Figure 2.

The effect of C-1311 on the CYP3A4 level and enzymatic activity in CHO-HR-3A4 cells. (A) Representative immunoblots of the level of cytochrome P450 3A4 in CHO-HR-3A4 cells exposed to C-1311 for the indicated time. CHO-HR-3A4 cells were exposed to C-1311 at the concentration corresponding to the IC₈₀ (0.06 μmol/L). After the indicated time, cells were lysed, and total protein was extracted, separated by SDS-PAGE, electrotransferred to a nitrocellulose membrane, and subjected to immunoblotting with anti-CYP3A4 antibody. n=3. (B) The time course of C-1311 influence on CYP3A4 activity in CHO-HR-3A4 cells.
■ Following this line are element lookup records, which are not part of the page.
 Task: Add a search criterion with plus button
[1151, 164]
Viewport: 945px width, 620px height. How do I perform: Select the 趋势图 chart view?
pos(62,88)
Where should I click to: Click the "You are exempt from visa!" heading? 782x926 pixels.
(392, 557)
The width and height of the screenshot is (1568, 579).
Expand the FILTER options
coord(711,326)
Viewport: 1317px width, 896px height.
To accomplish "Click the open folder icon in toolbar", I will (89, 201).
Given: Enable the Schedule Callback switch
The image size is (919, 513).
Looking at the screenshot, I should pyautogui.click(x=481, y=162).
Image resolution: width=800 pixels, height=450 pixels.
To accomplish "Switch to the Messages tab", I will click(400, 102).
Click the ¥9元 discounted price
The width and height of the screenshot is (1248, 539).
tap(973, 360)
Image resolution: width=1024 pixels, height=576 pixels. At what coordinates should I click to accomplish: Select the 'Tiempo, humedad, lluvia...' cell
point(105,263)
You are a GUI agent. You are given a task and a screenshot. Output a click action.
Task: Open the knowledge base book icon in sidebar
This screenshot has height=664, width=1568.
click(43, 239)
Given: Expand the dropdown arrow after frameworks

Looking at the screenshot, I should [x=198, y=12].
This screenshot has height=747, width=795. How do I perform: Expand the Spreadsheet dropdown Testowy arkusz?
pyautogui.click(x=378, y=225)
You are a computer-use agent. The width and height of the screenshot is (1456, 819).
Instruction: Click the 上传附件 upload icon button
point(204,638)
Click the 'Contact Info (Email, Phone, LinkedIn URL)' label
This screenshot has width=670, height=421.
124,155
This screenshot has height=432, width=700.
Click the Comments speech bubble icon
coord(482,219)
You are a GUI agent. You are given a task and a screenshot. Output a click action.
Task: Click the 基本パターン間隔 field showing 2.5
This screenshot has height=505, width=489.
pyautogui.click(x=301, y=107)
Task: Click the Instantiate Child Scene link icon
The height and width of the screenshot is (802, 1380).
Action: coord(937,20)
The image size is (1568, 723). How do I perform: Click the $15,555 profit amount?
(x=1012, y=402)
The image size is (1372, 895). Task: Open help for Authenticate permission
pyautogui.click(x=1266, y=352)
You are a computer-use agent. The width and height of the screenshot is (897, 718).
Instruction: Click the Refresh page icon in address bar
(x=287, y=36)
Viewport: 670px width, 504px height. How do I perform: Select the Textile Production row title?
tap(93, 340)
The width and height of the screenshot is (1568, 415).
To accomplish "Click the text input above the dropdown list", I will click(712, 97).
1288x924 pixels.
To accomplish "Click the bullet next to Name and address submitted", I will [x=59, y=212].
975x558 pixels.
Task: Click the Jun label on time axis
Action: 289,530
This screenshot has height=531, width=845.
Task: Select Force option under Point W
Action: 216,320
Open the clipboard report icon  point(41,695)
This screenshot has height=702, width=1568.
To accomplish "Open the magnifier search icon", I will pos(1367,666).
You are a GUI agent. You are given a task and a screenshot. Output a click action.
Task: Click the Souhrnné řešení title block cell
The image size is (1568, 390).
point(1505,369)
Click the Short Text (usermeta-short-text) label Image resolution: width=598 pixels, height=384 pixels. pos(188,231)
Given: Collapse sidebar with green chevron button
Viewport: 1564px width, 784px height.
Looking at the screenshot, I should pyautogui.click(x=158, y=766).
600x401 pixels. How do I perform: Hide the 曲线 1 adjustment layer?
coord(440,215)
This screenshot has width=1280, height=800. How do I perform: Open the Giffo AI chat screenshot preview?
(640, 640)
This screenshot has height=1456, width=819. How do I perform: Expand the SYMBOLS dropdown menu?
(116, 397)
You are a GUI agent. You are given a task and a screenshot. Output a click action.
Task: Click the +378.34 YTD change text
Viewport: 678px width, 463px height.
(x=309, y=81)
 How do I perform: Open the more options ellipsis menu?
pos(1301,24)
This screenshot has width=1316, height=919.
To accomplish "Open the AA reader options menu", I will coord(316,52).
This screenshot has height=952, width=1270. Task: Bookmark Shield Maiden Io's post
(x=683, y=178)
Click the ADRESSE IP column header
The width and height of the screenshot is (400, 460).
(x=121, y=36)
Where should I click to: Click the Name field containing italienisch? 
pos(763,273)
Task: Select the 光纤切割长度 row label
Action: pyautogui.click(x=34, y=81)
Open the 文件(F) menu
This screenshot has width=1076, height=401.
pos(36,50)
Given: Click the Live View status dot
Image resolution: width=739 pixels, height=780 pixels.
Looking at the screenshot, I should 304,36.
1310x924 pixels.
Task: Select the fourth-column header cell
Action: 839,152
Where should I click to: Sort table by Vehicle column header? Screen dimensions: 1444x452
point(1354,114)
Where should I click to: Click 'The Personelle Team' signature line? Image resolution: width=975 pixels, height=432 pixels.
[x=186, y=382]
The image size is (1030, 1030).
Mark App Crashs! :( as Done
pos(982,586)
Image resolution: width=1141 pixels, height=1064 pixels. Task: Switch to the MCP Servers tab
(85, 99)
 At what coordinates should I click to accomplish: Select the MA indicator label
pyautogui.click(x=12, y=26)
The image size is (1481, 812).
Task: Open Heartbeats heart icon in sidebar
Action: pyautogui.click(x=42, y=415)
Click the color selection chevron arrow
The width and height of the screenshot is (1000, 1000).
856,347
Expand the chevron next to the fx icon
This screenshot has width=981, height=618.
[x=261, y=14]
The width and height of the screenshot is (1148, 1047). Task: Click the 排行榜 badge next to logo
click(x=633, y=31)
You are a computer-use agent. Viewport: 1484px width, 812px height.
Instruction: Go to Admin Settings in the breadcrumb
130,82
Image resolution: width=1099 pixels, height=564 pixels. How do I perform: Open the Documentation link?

Cells were treated with two different concentrations of C-1311, 0.06 μmol/L (corresponding to the IC₈₀) and 1.0 μmol/L (corresponding to 50×IC₅₀), for the times indicated. (C) The concentration-dependent influence of C-1311 on CYP3A4 enzymatic activity in CHO-HR-3A4 cells. Cells were treated with 0.01, 0.1, 1.0, 5, 10, 25, and 50 μmol/L for 24 h. After the treatment, the media was changed, and 50 μmol/L testosterone solution was added for 24 h. The conversion of testosterone to 6-β-hydroxytestosterone was measured using RT-HPLC and calculated as the activity of CYP3A4 versus control (untreated cells). Values are the mean±SD. ^cP<0.01 vs control non-treated cells, n=3, one-way ANOVA test with Dunnett's post hoc test.